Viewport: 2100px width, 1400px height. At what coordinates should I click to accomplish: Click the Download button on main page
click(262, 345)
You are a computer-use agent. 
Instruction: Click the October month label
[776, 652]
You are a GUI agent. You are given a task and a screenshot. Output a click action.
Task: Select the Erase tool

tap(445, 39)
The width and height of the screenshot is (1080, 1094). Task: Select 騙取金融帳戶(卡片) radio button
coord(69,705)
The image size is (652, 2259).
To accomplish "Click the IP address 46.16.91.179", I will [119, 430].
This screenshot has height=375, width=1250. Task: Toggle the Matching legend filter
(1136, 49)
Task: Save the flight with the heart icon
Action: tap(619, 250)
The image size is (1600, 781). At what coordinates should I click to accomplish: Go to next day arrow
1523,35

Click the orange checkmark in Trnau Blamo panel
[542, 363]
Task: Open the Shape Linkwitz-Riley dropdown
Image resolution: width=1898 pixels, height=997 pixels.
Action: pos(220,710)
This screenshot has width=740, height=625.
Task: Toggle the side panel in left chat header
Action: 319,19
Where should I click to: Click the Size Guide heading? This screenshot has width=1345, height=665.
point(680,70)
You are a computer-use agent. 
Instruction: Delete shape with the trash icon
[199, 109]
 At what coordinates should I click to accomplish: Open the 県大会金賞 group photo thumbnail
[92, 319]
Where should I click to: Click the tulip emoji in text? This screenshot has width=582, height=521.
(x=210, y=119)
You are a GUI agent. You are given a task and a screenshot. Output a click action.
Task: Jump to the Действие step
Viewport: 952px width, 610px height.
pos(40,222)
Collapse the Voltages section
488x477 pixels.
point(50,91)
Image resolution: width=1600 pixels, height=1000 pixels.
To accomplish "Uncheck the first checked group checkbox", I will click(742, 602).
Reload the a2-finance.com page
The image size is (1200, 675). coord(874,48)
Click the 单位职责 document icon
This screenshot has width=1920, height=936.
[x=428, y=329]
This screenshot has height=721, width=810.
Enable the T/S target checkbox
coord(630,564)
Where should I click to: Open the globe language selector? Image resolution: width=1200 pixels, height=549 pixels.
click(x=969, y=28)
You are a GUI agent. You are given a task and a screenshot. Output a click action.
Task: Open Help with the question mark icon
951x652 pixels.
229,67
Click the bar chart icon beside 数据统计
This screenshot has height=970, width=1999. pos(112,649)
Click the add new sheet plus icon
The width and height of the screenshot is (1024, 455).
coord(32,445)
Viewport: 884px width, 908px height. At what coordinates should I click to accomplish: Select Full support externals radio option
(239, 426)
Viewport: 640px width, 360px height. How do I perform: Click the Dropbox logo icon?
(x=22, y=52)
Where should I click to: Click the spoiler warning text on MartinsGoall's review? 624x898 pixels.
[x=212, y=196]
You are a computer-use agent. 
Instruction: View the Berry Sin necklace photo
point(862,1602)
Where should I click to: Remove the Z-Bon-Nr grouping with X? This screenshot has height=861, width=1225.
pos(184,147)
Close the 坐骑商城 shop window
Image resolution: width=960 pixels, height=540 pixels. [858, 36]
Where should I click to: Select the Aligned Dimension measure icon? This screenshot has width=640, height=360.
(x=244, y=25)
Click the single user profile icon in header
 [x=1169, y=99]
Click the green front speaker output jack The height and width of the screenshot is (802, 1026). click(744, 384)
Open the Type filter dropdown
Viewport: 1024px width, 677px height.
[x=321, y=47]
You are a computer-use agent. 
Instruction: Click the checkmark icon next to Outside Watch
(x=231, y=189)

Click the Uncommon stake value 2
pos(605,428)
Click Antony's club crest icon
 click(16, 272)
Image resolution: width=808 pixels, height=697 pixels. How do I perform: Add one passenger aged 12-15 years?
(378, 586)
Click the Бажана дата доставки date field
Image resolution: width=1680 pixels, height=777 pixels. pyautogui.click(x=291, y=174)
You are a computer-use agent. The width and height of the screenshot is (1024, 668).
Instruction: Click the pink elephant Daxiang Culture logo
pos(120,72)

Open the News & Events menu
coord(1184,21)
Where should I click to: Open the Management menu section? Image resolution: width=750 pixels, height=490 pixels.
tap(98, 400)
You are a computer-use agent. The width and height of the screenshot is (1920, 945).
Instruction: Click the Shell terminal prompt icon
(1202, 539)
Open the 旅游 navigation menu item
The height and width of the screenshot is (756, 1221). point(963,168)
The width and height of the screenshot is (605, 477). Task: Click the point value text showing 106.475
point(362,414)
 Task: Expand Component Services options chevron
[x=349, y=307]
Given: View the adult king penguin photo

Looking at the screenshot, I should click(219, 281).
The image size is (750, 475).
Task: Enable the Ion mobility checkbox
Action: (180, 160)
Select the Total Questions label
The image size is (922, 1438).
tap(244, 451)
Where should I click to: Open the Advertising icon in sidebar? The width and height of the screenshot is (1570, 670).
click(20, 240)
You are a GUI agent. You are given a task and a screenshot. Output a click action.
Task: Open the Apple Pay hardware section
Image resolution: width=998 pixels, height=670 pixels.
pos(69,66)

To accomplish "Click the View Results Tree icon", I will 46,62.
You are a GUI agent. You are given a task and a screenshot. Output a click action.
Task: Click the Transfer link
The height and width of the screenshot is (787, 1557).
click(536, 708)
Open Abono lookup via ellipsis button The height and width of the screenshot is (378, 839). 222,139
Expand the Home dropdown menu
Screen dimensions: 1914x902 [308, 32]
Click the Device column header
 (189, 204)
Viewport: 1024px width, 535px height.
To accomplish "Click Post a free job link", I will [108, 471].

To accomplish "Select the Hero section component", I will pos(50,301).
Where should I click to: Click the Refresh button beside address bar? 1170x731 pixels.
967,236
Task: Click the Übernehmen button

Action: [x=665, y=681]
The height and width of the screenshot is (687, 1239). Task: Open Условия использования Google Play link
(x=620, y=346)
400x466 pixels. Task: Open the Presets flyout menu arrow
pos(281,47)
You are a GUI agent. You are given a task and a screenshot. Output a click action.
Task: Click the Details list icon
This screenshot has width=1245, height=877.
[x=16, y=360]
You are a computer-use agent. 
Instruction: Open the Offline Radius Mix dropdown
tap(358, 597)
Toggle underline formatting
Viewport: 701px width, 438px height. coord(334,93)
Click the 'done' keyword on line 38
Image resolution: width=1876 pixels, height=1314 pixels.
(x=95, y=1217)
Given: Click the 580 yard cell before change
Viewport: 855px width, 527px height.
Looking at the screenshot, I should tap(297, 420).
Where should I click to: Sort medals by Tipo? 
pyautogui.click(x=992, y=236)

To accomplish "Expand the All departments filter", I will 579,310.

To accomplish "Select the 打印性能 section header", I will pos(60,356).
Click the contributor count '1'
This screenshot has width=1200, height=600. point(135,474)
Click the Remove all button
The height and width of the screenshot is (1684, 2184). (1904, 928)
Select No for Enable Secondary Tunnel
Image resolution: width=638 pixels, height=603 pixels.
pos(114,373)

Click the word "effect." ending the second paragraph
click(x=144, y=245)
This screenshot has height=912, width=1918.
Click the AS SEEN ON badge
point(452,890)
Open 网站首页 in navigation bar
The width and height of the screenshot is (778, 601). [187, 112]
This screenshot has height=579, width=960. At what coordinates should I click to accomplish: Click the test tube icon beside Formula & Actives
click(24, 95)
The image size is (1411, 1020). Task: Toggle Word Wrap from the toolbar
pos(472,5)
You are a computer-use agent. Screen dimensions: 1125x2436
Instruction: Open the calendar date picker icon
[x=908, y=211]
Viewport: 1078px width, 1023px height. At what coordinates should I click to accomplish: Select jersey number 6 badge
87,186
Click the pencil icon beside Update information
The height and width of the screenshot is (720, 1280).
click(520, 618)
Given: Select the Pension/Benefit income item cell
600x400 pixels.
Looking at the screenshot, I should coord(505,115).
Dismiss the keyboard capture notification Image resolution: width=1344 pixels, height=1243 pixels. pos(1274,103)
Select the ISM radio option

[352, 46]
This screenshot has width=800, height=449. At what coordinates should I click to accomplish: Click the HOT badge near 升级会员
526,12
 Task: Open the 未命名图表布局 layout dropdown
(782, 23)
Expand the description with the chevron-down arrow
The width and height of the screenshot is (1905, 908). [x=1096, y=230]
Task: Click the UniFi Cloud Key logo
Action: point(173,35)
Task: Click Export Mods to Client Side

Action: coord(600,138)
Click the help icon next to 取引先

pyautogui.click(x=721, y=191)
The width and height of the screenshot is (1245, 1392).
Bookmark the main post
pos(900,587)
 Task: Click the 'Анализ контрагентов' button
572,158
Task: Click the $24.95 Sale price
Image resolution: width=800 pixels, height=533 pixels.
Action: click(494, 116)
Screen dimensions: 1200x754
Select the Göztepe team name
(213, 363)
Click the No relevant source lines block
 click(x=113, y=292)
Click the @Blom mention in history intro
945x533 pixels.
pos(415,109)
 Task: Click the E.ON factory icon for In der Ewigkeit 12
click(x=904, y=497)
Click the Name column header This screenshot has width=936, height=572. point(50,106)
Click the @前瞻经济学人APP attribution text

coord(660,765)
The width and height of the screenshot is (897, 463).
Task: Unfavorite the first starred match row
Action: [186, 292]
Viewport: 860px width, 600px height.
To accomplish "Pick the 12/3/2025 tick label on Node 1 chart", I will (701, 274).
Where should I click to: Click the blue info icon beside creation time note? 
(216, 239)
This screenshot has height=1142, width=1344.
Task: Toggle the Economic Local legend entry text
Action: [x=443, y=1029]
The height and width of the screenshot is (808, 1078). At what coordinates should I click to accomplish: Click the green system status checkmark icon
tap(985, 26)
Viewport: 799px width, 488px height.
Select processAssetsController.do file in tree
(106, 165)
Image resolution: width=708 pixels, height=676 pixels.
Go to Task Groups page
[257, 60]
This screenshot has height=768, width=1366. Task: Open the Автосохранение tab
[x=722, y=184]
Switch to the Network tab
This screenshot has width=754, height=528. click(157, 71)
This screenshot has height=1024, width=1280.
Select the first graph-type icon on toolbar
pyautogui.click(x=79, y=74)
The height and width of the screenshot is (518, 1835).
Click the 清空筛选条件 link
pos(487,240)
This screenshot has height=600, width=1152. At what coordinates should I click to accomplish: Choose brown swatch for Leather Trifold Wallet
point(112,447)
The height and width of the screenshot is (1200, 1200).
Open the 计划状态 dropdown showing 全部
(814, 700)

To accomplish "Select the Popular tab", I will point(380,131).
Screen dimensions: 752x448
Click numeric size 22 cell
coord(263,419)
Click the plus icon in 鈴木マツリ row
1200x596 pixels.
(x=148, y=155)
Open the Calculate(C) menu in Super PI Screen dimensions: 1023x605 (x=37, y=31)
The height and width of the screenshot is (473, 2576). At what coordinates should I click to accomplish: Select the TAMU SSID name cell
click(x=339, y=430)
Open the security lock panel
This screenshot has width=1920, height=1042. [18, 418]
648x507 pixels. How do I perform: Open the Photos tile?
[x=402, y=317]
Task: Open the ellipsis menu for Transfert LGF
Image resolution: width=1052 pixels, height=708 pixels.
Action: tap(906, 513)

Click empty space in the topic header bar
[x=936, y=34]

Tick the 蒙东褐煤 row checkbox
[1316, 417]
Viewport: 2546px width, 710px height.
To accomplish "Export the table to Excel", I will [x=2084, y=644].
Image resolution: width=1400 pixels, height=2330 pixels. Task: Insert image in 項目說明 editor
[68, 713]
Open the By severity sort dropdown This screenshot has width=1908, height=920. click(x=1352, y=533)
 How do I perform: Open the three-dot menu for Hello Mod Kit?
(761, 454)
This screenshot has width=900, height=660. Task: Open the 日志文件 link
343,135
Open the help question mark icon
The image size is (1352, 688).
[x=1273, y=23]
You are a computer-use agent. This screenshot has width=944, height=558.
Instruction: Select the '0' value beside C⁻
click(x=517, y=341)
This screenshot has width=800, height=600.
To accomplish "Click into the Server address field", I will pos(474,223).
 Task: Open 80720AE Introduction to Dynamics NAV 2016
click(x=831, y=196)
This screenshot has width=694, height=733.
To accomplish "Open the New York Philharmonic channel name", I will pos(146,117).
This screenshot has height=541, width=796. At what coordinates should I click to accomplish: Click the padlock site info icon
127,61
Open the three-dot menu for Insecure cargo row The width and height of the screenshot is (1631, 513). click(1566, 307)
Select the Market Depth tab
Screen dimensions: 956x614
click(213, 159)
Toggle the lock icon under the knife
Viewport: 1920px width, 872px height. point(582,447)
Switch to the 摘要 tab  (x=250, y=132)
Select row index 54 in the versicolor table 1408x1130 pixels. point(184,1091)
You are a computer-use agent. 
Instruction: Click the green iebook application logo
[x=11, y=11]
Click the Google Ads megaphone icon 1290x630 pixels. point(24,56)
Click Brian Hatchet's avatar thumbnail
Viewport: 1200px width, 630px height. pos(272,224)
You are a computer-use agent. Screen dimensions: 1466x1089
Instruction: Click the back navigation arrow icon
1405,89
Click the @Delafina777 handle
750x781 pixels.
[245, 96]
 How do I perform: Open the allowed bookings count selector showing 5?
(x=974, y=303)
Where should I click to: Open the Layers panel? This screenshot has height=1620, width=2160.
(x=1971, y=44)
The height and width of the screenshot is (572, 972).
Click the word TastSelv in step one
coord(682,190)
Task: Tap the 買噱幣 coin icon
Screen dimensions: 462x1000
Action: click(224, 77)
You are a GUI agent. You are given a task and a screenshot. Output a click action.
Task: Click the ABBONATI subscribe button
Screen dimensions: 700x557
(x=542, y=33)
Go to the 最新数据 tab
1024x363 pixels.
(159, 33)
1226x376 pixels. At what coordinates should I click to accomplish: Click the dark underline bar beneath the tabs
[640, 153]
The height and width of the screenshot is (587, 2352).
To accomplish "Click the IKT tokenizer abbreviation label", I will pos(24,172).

+--

▶ **Your assignment**
Check each line of the records for "ellipsis" and copy the ones that contain it.

▶ **Final answer**
Open Abono lookup via ellipsis button The height and width of the screenshot is (378, 839). 222,139
Task: Open the ellipsis menu for Transfert LGF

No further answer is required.